• [WHAT THE EXERCISE ASKS] Repeat every line below exactly as it reads.

Saved entries:

• • • • •

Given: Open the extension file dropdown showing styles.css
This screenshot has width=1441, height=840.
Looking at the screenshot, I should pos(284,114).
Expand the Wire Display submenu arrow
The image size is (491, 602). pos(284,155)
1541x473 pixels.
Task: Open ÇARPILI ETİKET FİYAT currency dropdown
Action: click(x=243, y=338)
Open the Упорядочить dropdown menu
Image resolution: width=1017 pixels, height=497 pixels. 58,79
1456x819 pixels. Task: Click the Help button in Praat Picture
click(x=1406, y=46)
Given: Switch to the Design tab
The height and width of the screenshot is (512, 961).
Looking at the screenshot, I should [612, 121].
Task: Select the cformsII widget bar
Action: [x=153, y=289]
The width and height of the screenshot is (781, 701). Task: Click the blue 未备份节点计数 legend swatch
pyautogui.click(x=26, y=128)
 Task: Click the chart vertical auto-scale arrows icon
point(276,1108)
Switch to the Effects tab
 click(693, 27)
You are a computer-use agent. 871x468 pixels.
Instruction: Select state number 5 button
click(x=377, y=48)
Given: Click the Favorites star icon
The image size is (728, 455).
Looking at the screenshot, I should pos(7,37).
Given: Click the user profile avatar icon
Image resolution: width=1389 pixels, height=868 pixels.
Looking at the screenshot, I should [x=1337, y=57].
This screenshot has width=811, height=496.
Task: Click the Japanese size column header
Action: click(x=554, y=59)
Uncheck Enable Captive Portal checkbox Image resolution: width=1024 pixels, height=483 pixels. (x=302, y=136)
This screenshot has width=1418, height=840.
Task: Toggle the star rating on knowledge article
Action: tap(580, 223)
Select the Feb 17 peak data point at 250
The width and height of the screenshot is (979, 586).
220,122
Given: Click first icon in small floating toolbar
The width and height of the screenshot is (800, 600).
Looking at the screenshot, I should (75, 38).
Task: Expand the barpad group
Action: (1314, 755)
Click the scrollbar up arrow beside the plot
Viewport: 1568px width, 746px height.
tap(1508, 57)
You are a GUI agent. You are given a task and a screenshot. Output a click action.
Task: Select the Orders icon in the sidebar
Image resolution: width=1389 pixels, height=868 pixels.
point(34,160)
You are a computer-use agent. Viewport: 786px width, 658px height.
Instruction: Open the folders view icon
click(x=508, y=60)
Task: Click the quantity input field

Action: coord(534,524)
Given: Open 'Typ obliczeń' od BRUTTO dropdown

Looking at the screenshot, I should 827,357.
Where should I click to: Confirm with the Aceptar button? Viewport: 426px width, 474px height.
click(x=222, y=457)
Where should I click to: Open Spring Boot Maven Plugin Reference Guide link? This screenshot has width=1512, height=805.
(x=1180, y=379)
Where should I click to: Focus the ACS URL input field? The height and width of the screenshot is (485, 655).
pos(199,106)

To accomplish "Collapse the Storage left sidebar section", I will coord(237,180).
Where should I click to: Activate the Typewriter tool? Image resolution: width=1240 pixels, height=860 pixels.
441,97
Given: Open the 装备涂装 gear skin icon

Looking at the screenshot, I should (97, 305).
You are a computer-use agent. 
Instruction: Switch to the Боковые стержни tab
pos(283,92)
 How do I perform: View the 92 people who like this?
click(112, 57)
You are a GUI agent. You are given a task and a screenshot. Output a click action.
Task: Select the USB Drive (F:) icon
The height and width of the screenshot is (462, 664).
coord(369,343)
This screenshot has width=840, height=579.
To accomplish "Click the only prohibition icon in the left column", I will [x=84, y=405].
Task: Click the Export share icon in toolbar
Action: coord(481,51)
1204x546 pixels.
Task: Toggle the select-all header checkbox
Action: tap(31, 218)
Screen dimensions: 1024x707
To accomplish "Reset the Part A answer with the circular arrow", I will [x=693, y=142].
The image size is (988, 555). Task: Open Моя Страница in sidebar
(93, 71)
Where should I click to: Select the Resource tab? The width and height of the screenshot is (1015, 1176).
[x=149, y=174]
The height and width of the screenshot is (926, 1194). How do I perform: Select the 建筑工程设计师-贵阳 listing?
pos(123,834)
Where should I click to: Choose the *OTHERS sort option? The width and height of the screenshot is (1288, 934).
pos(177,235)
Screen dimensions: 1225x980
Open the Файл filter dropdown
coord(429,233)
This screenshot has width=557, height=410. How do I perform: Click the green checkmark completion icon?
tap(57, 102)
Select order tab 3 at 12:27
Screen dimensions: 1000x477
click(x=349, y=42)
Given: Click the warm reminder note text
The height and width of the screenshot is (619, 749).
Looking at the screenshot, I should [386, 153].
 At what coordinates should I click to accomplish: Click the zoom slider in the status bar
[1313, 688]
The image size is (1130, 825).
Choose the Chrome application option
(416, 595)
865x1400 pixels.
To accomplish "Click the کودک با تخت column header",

• • • • •

• [ANSWER TO THIS EXERCISE]
Given: Open the extension file dropdown showing styles.css
This screenshot has width=1441, height=840.
Looking at the screenshot, I should pos(284,114).
Expand the Wire Display submenu arrow
The image size is (491, 602). pos(284,155)
1541x473 pixels.
Task: Open ÇARPILI ETİKET FİYAT currency dropdown
Action: click(x=243, y=338)
Open the Упорядочить dropdown menu
Image resolution: width=1017 pixels, height=497 pixels. 58,79
1456x819 pixels. Task: Click the Help button in Praat Picture
click(x=1406, y=46)
Given: Switch to the Design tab
The height and width of the screenshot is (512, 961).
Looking at the screenshot, I should [612, 121].
Task: Select the cformsII widget bar
Action: [x=153, y=289]
The width and height of the screenshot is (781, 701). Task: Click the blue 未备份节点计数 legend swatch
pyautogui.click(x=26, y=128)
 Task: Click the chart vertical auto-scale arrows icon
point(276,1108)
Switch to the Effects tab
 click(693, 27)
You are a computer-use agent. 871x468 pixels.
Instruction: Select state number 5 button
click(x=377, y=48)
Given: Click the Favorites star icon
The image size is (728, 455).
Looking at the screenshot, I should pos(7,37).
Given: Click the user profile avatar icon
Image resolution: width=1389 pixels, height=868 pixels.
Looking at the screenshot, I should [x=1337, y=57].
This screenshot has width=811, height=496.
Task: Click the Japanese size column header
Action: click(x=554, y=59)
Uncheck Enable Captive Portal checkbox Image resolution: width=1024 pixels, height=483 pixels. (x=302, y=136)
This screenshot has width=1418, height=840.
Task: Toggle the star rating on knowledge article
Action: tap(580, 223)
Select the Feb 17 peak data point at 250
The width and height of the screenshot is (979, 586).
220,122
Given: Click first icon in small floating toolbar
The width and height of the screenshot is (800, 600).
Looking at the screenshot, I should (75, 38).
Task: Expand the barpad group
Action: (1314, 755)
Click the scrollbar up arrow beside the plot
Viewport: 1568px width, 746px height.
tap(1508, 57)
You are a GUI agent. You are given a task and a screenshot. Output a click action.
Task: Select the Orders icon in the sidebar
Image resolution: width=1389 pixels, height=868 pixels.
point(34,160)
You are a computer-use agent. Viewport: 786px width, 658px height.
Instruction: Open the folders view icon
click(x=508, y=60)
Task: Click the quantity input field

Action: coord(534,524)
Given: Open 'Typ obliczeń' od BRUTTO dropdown

Looking at the screenshot, I should 827,357.
Where should I click to: Confirm with the Aceptar button? Viewport: 426px width, 474px height.
click(x=222, y=457)
Where should I click to: Open Spring Boot Maven Plugin Reference Guide link? This screenshot has width=1512, height=805.
(x=1180, y=379)
Where should I click to: Focus the ACS URL input field? The height and width of the screenshot is (485, 655).
pos(199,106)

To accomplish "Collapse the Storage left sidebar section", I will coord(237,180).
Where should I click to: Activate the Typewriter tool? Image resolution: width=1240 pixels, height=860 pixels.
441,97
Given: Open the 装备涂装 gear skin icon

Looking at the screenshot, I should (97, 305).
You are a computer-use agent. 
Instruction: Switch to the Боковые стержни tab
pos(283,92)
 How do I perform: View the 92 people who like this?
click(112, 57)
You are a GUI agent. You are given a task and a screenshot. Output a click action.
Task: Select the USB Drive (F:) icon
The height and width of the screenshot is (462, 664).
coord(369,343)
This screenshot has width=840, height=579.
To accomplish "Click the only prohibition icon in the left column", I will [x=84, y=405].
Task: Click the Export share icon in toolbar
Action: coord(481,51)
1204x546 pixels.
Task: Toggle the select-all header checkbox
Action: tap(31, 218)
Screen dimensions: 1024x707
To accomplish "Reset the Part A answer with the circular arrow", I will [x=693, y=142].
The image size is (988, 555). Task: Open Моя Страница in sidebar
(93, 71)
Where should I click to: Select the Resource tab? The width and height of the screenshot is (1015, 1176).
[x=149, y=174]
The height and width of the screenshot is (926, 1194). How do I perform: Select the 建筑工程设计师-贵阳 listing?
pos(123,834)
Where should I click to: Choose the *OTHERS sort option? The width and height of the screenshot is (1288, 934).
pos(177,235)
Screen dimensions: 1225x980
Open the Файл filter dropdown
coord(429,233)
This screenshot has width=557, height=410. How do I perform: Click the green checkmark completion icon?
tap(57, 102)
Select order tab 3 at 12:27
Screen dimensions: 1000x477
click(x=349, y=42)
Given: Click the warm reminder note text
The height and width of the screenshot is (619, 749).
Looking at the screenshot, I should [386, 153].
 At what coordinates should I click to accomplish: Click the zoom slider in the status bar
[1313, 688]
The image size is (1130, 825).
Choose the Chrome application option
(416, 595)
865x1400 pixels.
To accomplish "Click the کودک با تخت column header",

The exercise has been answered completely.